Snagging inspectorIt is a sad fact that the practice of house builders denying access to professional snagging inspectors appointed by homebuyers before legal completion is an all too common occurrence. This is an issue for many new home snagging inspectors, I know of one who often travels large distances to inspect a client’s new home only to be refused access when he arrives on site, at least in the first instance.

Quite why house builders and more likely, their site managers would do this is auntitled mystery. The professional snagging inspector is actually doing part of site manager’s job for them. What harm can be done by receiving a detailed logical list of items that require attention before the buyer moves into their new home.

It is far easier for the site management to rectify any snagging issues beforehand, without having to worry about access, keys, appointments, trades not turning up, damage to home owner’s carpets and furniture – all are a potential issue after the buyer has moved in. Indeed an unhappy customer is far more likely to go looking for snags and “find” even more problems with their home. They may even write and complain to the MD and/or CEO or post online!

So why are house builders being deliberately obstructive regarding snagging inspectors from the outset?

Have they got something to hide? Is the home nowhere near completed, even though the buyer has an “inspection visit” booked witht he house builder?

House builders and site managers should realise that the professional snagging inspection will be done anyway and any snags listed will still need to be rectified. The snagging inspector is far more likely to be more thorough and “go to town” on an inspection after being messed about and initially refused access.

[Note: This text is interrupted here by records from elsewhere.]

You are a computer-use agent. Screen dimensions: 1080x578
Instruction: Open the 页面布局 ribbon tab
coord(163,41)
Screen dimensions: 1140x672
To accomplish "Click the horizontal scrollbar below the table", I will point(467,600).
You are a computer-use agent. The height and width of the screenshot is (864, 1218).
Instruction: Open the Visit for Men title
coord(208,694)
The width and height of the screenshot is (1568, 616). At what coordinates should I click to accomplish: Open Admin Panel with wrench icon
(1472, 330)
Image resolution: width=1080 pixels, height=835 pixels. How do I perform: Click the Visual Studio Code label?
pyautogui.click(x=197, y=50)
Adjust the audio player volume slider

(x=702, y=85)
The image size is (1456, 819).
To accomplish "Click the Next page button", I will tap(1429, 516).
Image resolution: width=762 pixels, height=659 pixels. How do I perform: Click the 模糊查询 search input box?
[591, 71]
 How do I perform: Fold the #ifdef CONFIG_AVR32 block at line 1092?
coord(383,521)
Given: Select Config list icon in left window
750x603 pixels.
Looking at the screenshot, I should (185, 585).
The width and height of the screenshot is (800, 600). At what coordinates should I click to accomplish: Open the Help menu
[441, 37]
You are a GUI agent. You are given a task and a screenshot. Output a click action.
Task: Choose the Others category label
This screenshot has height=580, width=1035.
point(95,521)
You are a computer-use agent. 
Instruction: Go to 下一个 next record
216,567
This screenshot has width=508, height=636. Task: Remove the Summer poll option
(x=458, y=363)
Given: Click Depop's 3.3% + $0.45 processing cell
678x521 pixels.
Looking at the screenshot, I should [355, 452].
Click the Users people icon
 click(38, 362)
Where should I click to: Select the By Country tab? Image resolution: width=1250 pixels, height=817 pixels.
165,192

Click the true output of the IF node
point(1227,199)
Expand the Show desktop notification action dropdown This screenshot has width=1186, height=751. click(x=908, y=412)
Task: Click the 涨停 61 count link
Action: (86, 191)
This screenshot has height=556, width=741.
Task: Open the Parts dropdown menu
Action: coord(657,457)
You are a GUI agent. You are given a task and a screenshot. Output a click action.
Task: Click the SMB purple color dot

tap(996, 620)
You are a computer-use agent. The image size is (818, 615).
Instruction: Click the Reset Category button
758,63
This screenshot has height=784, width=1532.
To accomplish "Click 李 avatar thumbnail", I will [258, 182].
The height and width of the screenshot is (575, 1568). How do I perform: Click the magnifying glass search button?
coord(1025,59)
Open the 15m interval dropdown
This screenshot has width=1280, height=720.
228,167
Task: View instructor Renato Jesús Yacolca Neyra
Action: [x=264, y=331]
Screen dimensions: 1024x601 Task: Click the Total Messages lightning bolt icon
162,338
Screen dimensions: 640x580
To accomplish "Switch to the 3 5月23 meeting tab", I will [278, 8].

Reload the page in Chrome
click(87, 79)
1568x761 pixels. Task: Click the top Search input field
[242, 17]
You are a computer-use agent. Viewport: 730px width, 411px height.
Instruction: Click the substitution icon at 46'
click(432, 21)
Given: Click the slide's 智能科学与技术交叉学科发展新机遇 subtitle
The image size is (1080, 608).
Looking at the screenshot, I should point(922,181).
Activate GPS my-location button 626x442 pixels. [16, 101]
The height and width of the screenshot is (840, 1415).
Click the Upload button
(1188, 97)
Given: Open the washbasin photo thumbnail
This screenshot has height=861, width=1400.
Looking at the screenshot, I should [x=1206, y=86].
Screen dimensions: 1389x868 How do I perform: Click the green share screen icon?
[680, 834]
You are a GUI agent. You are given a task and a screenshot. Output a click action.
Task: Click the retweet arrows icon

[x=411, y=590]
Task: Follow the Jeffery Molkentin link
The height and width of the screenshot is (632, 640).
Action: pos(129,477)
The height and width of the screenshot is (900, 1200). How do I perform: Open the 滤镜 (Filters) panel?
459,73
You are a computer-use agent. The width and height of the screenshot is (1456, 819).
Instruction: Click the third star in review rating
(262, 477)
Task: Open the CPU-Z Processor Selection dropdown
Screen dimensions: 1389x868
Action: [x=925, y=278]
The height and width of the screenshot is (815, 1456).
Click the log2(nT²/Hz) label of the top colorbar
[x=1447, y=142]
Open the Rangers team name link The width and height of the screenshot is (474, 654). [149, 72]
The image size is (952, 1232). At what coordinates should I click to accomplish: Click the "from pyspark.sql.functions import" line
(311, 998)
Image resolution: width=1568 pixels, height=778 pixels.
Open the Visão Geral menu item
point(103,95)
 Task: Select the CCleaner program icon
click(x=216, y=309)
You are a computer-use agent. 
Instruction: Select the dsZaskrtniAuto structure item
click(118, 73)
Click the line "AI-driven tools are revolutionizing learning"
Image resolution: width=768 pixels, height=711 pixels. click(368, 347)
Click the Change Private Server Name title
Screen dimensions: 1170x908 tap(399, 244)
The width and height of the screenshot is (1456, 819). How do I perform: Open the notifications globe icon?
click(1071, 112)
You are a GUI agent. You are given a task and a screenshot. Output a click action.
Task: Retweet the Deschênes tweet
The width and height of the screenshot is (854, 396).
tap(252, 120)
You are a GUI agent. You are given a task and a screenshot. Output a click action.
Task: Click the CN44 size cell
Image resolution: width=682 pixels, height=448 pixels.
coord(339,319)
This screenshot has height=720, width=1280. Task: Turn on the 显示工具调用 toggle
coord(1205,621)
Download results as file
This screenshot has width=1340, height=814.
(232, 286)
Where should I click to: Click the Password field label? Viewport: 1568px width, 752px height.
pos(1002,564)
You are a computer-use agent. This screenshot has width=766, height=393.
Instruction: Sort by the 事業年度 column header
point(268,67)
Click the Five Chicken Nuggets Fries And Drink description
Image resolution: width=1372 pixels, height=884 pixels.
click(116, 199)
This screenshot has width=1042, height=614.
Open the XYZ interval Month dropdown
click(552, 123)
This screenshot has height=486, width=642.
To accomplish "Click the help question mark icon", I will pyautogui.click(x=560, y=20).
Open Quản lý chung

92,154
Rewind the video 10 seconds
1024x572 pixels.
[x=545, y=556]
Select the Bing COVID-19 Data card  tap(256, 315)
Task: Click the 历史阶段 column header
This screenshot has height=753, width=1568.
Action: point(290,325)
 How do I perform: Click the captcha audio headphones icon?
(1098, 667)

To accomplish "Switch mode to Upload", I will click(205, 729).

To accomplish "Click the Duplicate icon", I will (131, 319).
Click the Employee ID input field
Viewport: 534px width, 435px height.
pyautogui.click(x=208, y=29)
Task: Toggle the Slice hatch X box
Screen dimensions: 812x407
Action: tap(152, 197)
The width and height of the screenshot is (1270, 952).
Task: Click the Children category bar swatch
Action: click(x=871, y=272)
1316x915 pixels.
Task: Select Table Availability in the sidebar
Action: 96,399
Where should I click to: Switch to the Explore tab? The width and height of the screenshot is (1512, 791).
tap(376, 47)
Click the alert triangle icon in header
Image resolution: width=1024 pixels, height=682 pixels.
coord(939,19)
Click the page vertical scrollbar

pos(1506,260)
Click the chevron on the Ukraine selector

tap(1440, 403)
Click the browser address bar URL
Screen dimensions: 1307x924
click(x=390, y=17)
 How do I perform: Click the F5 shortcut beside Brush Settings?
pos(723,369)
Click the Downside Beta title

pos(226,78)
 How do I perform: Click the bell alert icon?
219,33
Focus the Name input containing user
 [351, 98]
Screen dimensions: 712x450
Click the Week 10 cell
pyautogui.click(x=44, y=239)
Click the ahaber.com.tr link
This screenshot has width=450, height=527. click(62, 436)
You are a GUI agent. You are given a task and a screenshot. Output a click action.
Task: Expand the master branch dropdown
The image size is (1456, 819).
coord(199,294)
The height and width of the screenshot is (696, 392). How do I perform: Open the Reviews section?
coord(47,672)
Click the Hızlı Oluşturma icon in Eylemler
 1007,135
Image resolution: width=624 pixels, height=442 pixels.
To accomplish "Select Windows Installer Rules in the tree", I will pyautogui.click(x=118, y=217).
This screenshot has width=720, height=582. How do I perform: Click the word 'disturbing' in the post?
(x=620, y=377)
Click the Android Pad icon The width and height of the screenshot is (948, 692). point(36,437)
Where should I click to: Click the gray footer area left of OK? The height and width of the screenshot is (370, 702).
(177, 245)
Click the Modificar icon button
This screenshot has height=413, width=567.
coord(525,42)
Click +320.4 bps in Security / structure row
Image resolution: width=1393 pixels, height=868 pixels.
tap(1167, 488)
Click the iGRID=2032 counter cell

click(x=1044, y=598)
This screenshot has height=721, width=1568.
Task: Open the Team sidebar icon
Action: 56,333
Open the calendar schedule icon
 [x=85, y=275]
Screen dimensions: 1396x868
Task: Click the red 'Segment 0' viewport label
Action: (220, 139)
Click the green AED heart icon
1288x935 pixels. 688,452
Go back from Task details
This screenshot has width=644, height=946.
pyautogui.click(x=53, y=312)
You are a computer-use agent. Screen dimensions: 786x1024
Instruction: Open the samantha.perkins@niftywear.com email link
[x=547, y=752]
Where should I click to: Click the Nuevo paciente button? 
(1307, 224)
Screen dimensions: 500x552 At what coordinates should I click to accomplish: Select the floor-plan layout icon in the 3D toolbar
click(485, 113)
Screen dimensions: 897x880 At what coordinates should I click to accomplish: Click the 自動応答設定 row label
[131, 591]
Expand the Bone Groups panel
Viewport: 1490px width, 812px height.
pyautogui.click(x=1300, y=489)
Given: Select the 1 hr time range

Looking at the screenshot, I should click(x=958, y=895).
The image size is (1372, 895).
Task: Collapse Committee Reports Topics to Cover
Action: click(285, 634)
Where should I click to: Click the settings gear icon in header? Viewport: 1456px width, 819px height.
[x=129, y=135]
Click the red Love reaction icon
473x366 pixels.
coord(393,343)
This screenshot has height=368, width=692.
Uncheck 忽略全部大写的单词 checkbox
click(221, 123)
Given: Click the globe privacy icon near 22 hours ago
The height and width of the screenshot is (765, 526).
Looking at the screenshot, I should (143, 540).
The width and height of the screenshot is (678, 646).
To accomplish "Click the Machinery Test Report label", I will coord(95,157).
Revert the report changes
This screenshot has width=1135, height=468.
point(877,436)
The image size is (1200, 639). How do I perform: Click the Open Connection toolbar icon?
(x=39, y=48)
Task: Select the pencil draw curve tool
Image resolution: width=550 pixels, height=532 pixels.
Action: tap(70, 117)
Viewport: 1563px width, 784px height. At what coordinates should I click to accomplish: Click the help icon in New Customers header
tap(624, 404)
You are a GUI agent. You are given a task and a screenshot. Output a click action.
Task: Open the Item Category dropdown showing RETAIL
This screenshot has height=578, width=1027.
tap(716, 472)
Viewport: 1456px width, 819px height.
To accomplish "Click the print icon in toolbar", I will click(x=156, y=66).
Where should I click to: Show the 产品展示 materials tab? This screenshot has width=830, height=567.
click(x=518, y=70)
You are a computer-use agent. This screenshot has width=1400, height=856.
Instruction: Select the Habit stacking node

A home buyers “inspection visit” is normally nothing more than a home “demonstration” by the site manager – when the buyer is shown things like how the heating works. Buyers are often rushed through room by room and not given enough time to properly inspect the finish and quality – something the inspector would be able to do!

Can house builders refuse access?

The Consumer Code for Home Builders states:

“5.2 Co-operation with professional advisers.”

“Requirement: The Home Builder must co-operate with appropriately qualified professional advisers appointed by the Home Buyer to resolve disputes.”

“Guidance: There should be proper, prompt and professional co-operation between you and the Home Buyer’s appropriately qualified professional advisers. Such advisers will include trading standards departments, Citizens Advice, consumer centres and professional advisers formally appointed under a relevant professional institute’s rules.”

It could be argued that Professional Snagging Inspectors could actually prevent disputes with house builders. Whilst the property is legally owned by the builder, they can control who they allow to have access. House builders can also play the health and safety card too, however, if it is safe for a home buyer to visit, it is safe for professional inspectors.

If your house builder is refusing your snagging inspector access to carry out his inspection, instruct your solicitor not to transfer the final payment and legally complete the purchase until you are fully satisfied with the quality and completeness of your new home. It is advisable to ask him to write to the house builder to confirm that legal completion will not take place until an independent snagging inspection has been carried out and all items in the report have been rectified.

My guess is that they will want their money and allow the inspector access.  House builders are required to carry out and remedy defects reported to them under the warranty for the first two years.